You obtain a Court order that your opponent infringes your patent (or trade mark/design/copyright). What happens next? The short answer is that the parties’ (and the Court’s) attention turns to the money to be paid to the victor.
In IP disputes, the monetary remedies are either damages or an account of profits. These are alternate remedies and once the successful applicant chooses one, the other is abandoned. We will focus on the account.
Should I elect an account of profits or damages?
An account of profits entitles the applicant to recover the net profit the respondent obtained from the infringement. The profits are usually calculated by the sale price minus the cost of manufacturing and delivering each infringing item.
The purpose of an account is for the respondent to disgorge any profit that it made. This is different to damages, where the purpose is to compensate the applicant for loss that has been suffered as a result of the infringement. This could be, for example, loss of sales that the applicant should have made rather than the respondent.
Whether or not an applicant should elect an account will depend on a number of different factors. The key issue is the success of the infringing item. If the infringing item has been very successful, it may be that the respondent has made more money than the applicant could have so an account is more desirable.
What evidence do I need to obtain an account of profits?
Usually the Court will order that some discovery is given about quantum of infringing items sold. This could be by way of discovery order or by way of notices to produce. The documents usually sought are the financial statements and accounting records that relate to the particular infringing item.
The Court usually also makes directions for evidence to be filed after the inspection of those documents. Forensic accounting experts are commonly used to analyse the financial documents and provide an expert report. Those experts analyse the financial documents and provide an opinion about the profit derived by the respondent as a result of the infringement. This can be a difficult analysis.
How much do I get?
It is no easy question to determine profit made by the respondent. The analysis of the financial documentation can be complex and will depend on the precise nature of each case. It will require the Court to understand the infringement in the context of the respondent’s business. It may also require the Court to make an approximation. Some of the accounting issues that the Court may need to grapple with include:
1. Apportioning profit
In some cases the infringing product may be one component of a larger device. This can be a really complex question. Should the profit be apportioned? Or should the applicant be awarded the entirety of the profit?

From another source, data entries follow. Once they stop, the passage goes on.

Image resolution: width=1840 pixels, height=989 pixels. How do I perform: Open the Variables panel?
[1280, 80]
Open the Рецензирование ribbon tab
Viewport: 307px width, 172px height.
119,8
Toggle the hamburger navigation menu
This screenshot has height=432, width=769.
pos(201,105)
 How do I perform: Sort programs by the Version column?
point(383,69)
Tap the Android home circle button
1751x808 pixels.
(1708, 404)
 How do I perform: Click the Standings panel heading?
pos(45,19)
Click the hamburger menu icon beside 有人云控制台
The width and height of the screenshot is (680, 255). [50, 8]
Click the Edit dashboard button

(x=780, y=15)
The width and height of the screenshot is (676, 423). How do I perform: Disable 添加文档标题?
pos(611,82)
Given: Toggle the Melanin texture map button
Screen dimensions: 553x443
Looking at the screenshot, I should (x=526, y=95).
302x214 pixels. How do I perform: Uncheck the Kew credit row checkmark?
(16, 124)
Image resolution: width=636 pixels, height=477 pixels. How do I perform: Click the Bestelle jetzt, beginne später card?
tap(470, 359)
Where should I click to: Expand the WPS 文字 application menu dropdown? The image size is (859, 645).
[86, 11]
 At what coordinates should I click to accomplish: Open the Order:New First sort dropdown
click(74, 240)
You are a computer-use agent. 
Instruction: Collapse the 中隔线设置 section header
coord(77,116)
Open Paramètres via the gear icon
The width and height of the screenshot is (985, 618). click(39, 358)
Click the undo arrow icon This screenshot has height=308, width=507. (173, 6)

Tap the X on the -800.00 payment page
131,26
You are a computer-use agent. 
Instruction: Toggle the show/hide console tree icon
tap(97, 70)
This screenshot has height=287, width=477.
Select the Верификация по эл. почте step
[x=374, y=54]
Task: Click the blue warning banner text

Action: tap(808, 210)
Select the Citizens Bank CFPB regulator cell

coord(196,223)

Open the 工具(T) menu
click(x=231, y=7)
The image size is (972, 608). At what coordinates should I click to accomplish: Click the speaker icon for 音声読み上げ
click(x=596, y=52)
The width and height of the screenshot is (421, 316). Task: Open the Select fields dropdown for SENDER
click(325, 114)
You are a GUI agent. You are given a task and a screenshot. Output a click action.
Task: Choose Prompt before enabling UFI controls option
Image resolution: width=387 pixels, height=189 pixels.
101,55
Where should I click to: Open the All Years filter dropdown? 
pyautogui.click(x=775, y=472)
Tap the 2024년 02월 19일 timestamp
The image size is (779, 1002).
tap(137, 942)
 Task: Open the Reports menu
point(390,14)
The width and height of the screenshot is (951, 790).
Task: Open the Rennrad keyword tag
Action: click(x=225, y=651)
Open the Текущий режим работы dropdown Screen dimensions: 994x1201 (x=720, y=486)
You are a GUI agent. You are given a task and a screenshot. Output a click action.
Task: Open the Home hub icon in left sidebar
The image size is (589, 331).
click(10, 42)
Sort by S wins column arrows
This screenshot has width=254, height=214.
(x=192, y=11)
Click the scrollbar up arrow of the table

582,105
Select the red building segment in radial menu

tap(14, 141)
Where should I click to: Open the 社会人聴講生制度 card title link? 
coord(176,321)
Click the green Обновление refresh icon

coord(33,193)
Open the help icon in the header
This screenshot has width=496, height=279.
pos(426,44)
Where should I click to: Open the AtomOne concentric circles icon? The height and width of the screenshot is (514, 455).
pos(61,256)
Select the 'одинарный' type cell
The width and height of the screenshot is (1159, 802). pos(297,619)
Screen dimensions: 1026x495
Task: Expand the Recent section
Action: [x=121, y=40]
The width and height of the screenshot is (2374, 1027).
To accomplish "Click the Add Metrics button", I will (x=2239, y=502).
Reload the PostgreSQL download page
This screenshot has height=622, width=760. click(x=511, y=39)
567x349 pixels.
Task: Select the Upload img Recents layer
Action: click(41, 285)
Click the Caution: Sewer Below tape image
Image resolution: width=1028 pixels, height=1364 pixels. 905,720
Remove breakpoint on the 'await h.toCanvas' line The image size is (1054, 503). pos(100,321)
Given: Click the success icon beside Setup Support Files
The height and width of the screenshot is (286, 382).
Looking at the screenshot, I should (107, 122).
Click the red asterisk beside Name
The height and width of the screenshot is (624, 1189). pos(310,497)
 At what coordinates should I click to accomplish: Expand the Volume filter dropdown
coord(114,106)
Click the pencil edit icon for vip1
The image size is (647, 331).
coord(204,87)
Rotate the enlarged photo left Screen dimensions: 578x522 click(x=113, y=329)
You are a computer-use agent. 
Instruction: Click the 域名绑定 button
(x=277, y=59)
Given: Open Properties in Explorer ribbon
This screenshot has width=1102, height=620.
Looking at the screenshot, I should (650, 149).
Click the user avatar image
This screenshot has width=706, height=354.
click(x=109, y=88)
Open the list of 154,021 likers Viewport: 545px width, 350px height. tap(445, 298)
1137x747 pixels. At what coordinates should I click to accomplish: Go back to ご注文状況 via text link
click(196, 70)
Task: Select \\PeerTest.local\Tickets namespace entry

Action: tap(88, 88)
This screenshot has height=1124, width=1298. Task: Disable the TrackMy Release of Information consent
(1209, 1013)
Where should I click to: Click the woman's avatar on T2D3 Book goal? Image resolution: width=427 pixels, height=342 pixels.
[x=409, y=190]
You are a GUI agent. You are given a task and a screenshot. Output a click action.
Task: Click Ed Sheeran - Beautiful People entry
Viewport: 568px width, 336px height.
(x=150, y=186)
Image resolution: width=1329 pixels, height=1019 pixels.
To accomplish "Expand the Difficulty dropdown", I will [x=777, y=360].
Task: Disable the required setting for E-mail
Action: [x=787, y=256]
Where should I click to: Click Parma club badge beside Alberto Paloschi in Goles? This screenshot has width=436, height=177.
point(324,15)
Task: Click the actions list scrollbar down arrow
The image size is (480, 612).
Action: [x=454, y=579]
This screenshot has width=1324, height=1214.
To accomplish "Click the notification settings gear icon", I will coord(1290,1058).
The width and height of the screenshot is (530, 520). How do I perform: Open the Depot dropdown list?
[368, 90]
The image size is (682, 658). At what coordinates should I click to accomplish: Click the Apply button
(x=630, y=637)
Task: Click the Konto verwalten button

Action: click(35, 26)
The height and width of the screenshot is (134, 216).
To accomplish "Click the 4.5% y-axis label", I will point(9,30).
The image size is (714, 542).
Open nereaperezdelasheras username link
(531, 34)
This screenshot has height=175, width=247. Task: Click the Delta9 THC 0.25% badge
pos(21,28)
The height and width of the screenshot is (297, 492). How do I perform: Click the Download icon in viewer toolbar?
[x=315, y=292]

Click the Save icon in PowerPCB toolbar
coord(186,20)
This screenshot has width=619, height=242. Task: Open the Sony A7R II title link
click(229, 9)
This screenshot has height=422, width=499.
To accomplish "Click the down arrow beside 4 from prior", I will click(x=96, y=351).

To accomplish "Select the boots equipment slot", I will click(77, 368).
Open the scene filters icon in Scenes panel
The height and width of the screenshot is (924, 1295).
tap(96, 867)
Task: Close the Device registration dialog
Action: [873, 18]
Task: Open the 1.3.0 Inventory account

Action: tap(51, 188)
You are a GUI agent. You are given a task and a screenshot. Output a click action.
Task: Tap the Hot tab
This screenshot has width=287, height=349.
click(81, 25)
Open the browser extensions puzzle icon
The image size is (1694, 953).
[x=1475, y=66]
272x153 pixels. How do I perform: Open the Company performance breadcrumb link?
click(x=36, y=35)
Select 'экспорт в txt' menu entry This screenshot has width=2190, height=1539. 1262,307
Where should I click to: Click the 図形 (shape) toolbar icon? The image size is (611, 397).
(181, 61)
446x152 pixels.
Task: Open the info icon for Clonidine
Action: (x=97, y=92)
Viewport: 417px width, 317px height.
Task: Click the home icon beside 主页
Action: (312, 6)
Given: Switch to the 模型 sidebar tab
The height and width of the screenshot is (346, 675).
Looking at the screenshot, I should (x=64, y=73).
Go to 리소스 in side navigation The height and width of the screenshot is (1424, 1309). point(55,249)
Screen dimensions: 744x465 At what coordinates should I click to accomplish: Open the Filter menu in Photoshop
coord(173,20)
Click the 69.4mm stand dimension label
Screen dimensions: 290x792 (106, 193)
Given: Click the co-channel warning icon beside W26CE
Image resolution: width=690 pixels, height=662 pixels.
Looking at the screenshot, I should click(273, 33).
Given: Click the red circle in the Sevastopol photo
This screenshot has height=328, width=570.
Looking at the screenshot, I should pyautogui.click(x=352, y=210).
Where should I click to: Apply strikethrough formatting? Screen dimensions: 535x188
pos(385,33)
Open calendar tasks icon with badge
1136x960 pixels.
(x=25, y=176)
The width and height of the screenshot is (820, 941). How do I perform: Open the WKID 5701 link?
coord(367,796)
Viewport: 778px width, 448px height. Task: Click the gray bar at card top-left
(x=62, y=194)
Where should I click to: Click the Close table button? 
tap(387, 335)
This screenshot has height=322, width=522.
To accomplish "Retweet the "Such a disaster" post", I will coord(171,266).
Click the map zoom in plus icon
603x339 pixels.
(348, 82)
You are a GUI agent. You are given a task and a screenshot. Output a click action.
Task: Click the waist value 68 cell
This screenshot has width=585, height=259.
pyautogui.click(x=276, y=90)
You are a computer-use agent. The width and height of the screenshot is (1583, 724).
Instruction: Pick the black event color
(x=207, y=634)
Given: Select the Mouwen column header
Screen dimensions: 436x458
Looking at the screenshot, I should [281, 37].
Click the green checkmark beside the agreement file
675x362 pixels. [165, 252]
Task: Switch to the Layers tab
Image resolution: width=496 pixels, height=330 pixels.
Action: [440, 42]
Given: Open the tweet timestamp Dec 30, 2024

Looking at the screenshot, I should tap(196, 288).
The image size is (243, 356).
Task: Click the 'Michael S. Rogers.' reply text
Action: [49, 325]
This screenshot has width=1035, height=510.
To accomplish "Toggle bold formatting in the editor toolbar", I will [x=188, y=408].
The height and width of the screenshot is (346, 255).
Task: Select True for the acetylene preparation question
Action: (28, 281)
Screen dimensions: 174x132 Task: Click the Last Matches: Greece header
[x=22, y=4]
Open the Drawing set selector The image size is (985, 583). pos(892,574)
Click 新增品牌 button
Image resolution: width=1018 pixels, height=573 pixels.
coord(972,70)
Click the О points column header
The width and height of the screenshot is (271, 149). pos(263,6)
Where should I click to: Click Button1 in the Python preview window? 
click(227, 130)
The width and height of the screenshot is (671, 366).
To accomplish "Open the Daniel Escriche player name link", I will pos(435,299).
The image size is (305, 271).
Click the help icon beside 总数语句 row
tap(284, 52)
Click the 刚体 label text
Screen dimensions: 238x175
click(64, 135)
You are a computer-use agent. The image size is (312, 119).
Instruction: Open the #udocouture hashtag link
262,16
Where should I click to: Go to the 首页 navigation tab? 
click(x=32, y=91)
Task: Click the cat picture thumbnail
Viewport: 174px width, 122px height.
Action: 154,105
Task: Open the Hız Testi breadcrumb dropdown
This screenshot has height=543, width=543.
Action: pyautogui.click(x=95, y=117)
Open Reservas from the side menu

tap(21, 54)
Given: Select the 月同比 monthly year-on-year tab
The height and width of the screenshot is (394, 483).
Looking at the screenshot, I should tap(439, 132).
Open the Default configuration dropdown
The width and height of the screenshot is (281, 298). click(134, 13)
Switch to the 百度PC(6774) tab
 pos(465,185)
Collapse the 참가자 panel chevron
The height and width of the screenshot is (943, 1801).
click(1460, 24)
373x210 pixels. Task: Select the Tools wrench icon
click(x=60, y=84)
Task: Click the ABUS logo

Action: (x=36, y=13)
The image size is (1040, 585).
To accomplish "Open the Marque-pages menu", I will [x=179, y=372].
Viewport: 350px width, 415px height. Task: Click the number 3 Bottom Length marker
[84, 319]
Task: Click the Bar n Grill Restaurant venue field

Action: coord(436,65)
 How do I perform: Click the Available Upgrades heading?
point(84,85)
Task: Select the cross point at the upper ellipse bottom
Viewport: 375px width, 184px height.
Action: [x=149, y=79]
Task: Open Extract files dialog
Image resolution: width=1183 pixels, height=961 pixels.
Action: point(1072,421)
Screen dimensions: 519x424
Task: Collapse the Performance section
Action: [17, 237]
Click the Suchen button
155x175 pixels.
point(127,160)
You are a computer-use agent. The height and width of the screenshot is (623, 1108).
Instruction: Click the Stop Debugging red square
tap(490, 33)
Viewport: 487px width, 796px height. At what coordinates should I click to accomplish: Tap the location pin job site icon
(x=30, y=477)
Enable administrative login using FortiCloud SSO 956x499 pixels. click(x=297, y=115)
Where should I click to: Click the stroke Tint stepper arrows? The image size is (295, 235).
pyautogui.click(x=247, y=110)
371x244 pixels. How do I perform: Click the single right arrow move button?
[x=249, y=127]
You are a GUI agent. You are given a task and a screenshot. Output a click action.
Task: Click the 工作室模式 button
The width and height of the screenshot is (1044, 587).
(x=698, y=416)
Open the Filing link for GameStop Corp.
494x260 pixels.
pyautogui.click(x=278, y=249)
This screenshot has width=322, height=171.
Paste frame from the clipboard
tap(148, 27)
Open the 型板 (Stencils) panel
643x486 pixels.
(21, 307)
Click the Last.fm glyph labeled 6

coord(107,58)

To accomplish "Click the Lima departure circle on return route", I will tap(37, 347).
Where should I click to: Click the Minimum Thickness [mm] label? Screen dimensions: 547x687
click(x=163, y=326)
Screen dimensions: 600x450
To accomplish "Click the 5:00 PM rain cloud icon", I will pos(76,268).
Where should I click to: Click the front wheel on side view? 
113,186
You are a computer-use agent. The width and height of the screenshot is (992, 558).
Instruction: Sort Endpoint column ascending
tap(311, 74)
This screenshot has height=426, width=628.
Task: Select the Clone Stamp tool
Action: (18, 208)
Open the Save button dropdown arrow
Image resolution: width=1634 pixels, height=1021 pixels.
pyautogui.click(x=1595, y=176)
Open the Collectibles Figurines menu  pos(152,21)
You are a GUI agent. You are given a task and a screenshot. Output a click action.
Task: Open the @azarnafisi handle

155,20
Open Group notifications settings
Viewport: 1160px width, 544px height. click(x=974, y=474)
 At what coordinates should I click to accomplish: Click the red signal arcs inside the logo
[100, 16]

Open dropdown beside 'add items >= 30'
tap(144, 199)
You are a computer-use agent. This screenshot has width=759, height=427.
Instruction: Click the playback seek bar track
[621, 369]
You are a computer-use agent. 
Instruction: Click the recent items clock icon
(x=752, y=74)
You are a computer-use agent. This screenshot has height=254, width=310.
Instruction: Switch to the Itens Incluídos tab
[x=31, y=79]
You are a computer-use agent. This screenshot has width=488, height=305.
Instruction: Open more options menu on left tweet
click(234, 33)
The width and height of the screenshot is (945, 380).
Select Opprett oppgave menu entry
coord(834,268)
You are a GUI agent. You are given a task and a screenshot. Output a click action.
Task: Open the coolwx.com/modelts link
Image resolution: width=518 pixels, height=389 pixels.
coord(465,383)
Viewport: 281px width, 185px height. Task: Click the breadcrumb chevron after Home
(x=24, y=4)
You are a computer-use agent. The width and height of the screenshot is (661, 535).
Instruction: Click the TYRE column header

In relation to patents and designs, the key question is whether the infringing item is an essential part of the larger product. If it is, then the Court is likely to award the entirety of the profit to the applicant. In relation to other IP rights, such as trade marks and passing off, the question is whether the respondent’s entire business relates to the application of the infringing the mark. If it has, then a Court is more likely to order the respondent to account for all of the profits made in conducting that business.
Overheads can be significant and, if they are deducted, may substantially reduce the amount of profit made by the respondent. The general rule is that overheads cannot be deducted from the profits made by the sale of the infringing item. However, costs directly attributable to selling and delivering the infringing articles can be deducted from the revenue. This can really complicate the matter and requires the Court to analyse different costing methods.
3. Capital profit
An account of profits can include capital profit as well as profit from revenue. However, the Court must be satisfied that the respondent made such a profit as a result of the infringement.
4. Payment to directors
Some infringers argue that the infringing company’s directors’ drawings should be deducted from the profit. However, this has been giving short shrift in the case law. For example, in Tenderwatch Pty Ltd v Reed Business Information Pty Ltd  FCA 931, Heerey J found that it would be tantamount to making a copyright owner pay an infringer for the time and effort spent on infringement.
What happens after an order is made?
Once the Court has assessed the evidence and made a determination as to quantum, the order will need to be enforced. If payment is not made, then you will need to proceed with enforcement whether by issuing a statutory demand or a bankruptcy notice.